▶ TEXT SHOWN:
# # # # #

Now select "Analyze, Fit Y By X". Select Column 1
and click "Y, Response" and select Column 2 and click "X, Factor".
Click OK. You will see a graph with dots plotted representing all the
scores in two columns. Financial should be the first column of dots; Energy, the second column; Utilities, the third column. If the order
is silly, go back to your
data spreadsheet and do the Column Validation List Check that I
outlined
in the paragraph above for two-sample data. If you don't see this
graph at all, you did not label your columns properly. Go back and make
sure Column 1 is Numeric and Continuous and Column 2 is Character and
Nominal.
Click the red
triangle and select "Means and Std Dev" to get a summary of the means
and standard deviations. Click the red triangle and select
"Means/Anova/Pooled t" to get JMP to do the Anova. Click the red
triangle and select "Display Options" and select the "Box Plot" to get the side-by-side boxplots they
request.
You will need to copy and paste this JMP output into
your Word document where you are answering all of the other questions.
Here is how to do
that:
Now, return to your Word document (or whatever program you use for word processing). Right-click and select Paste to paste your
output into the document wherever you want it to appear (next to part (h) perhaps, or perhaps next to part (c)).
Click the thin blue near the top of the JMP scatterplot screen, or press
"Alt" on your keyboard, to reveal a toolbar with a series of icons. If
you point your mouse at the icons, you should see, looking at the icons
left to right, the first icon is for a "New Data Table," the second
icon is for "New Script," the third is to "Open" a file, etc. Click the
icon that looks
like a fat white cross or plus sign "+". This is your "Selection"
tool. Your mouse cursor should now have changed from an arrow to that
white cross. Click the title bar that says "Oneway Analysis of ..." at the top
of the output and that should select the entire output (graphs, Summary of Fit, etc.). Right-click and select Copy.
After you have answered all of the questions in your Word document, save it as a PDF file and upload it into the HTML editor.
To upload your file into the text box they provide: Click "HTML
editor" below the text box to make a toolbar appear in the text box.
Click the toolbar option called "Link" and select "Website/Uploaded
File." In the pop-up window that appears, click the button called
"Find/Upload File" (it is at the bottom of the pop-up window, you may
have to enlarge the box or scroll down to see it). Click the "Browse"
button and find the histogram file you just saved. Either double-click
that file or select it and click "Open" and you should see the path to
that file appear in the Browse box. Click "Upload File" and its name
should appear in the "Uploaded Files" pop-up window. Select the file in
the list of "Uploaded Files" to highlight it and click OK and you
should see a link to the file appear in the text box.
Question 6 is very similar to my
questions 3 and 4 in Lesson 5. Also make sure you read my section about
Confidence Intervals in Anova in question 5 of that lesson before you answer 6(g). Again, I recommend you put the lower of the two bounds for your P-value in the first box for 6(c) and put the upper bound in the second box.

# # # # #

▶ DATA SECTION:

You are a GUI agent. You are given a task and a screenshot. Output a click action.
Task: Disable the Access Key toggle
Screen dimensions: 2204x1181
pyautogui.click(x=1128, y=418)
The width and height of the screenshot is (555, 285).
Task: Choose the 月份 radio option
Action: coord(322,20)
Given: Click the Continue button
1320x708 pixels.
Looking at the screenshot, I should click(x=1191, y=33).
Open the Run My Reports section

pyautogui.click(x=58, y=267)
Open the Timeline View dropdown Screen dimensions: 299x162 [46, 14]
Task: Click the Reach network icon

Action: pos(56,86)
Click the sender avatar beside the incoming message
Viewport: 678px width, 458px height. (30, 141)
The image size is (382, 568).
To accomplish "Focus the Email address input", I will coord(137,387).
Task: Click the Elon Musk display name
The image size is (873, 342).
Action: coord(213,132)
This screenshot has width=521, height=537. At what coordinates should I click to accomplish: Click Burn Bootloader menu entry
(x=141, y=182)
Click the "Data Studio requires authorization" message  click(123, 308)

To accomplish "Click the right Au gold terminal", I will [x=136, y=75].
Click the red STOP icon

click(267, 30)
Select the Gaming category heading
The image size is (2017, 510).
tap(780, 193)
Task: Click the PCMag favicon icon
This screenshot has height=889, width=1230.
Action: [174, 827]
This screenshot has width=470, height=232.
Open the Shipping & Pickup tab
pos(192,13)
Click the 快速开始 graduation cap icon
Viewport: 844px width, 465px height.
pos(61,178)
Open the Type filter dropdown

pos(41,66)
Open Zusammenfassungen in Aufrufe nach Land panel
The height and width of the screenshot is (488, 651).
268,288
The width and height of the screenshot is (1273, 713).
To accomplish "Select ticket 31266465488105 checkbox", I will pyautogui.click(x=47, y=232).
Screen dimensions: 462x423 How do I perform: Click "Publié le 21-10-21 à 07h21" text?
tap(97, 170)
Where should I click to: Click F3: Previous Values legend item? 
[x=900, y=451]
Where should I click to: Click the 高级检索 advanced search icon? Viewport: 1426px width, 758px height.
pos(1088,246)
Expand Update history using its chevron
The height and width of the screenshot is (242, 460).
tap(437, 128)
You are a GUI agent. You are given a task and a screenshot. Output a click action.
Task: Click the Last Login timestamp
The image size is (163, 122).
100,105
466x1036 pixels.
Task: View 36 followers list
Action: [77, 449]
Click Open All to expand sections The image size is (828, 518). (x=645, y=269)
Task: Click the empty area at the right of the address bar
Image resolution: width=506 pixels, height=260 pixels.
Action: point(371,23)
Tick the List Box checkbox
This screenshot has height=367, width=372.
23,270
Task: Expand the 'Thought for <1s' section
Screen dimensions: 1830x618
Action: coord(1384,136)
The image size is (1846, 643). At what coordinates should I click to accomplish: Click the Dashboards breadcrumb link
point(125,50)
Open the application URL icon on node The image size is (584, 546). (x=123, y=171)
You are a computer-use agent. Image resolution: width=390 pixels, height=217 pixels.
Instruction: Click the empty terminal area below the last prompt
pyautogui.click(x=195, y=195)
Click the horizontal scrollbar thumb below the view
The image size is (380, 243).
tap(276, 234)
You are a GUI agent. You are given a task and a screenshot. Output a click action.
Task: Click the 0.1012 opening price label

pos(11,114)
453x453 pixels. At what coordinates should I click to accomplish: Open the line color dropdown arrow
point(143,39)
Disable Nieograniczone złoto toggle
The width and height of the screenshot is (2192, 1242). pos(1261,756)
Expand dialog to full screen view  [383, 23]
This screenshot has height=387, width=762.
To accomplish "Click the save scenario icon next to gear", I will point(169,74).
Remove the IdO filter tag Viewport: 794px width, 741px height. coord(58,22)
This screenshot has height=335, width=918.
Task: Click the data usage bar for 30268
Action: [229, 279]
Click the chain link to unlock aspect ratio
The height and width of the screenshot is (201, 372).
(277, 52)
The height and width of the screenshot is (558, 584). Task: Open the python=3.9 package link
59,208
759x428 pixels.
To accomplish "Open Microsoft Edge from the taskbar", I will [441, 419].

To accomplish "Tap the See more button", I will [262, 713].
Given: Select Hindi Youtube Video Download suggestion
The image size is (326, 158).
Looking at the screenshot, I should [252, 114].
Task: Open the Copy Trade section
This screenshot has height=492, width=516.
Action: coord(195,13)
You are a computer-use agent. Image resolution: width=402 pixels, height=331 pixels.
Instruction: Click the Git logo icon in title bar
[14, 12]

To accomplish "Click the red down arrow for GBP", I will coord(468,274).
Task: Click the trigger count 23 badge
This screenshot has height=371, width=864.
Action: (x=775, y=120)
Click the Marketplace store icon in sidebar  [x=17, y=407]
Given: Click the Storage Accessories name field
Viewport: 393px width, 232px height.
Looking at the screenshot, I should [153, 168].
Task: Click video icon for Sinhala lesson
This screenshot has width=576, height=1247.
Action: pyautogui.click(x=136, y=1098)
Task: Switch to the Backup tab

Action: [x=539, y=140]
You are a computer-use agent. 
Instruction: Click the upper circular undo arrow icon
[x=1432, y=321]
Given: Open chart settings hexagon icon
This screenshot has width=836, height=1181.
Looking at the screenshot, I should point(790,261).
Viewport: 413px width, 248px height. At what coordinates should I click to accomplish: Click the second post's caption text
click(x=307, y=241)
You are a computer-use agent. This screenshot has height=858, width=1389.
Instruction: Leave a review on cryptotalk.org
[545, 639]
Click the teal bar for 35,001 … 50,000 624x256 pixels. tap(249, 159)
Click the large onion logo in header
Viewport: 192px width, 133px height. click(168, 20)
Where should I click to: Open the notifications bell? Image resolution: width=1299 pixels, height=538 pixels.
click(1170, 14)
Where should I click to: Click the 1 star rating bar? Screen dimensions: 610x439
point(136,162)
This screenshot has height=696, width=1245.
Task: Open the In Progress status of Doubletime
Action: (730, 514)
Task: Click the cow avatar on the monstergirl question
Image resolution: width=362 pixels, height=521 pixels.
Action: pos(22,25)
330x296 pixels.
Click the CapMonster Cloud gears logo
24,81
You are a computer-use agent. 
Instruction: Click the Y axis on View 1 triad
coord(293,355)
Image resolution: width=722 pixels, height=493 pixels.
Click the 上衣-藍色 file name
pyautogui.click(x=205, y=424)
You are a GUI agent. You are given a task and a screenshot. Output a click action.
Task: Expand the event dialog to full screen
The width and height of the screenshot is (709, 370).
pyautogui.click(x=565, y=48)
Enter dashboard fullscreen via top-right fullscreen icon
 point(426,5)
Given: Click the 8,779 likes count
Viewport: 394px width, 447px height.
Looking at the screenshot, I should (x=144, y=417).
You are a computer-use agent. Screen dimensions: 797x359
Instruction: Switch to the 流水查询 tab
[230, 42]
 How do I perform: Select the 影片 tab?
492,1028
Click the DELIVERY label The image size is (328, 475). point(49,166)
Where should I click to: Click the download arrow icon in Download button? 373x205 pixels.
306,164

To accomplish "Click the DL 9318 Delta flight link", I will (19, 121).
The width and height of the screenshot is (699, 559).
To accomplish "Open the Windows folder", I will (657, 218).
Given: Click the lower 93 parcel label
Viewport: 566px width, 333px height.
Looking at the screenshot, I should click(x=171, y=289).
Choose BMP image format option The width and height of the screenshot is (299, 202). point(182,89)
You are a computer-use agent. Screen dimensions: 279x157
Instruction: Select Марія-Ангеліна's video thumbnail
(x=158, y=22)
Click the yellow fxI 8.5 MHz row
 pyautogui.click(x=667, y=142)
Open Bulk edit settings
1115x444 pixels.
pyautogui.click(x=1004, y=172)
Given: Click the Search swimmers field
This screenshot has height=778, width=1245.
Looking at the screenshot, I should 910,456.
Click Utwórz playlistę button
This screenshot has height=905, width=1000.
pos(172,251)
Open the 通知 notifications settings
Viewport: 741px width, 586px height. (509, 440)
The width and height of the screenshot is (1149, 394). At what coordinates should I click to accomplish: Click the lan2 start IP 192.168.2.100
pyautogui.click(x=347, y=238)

# # # # #

▶ WHAT IS EXPECTED: In the JMP instructions, why are you told to click the title bar that says "Oneway Analysis of ..." after picking the Selection tool? Answer in one to three sentences.

▶ OUTPUT FOR THIS EXERCISE: Clicking that title bar should select the entire output, including the graphs and the Summary of Fit. You can then right-click, choose Copy, and paste the output into the Word document where you are answering the other questions.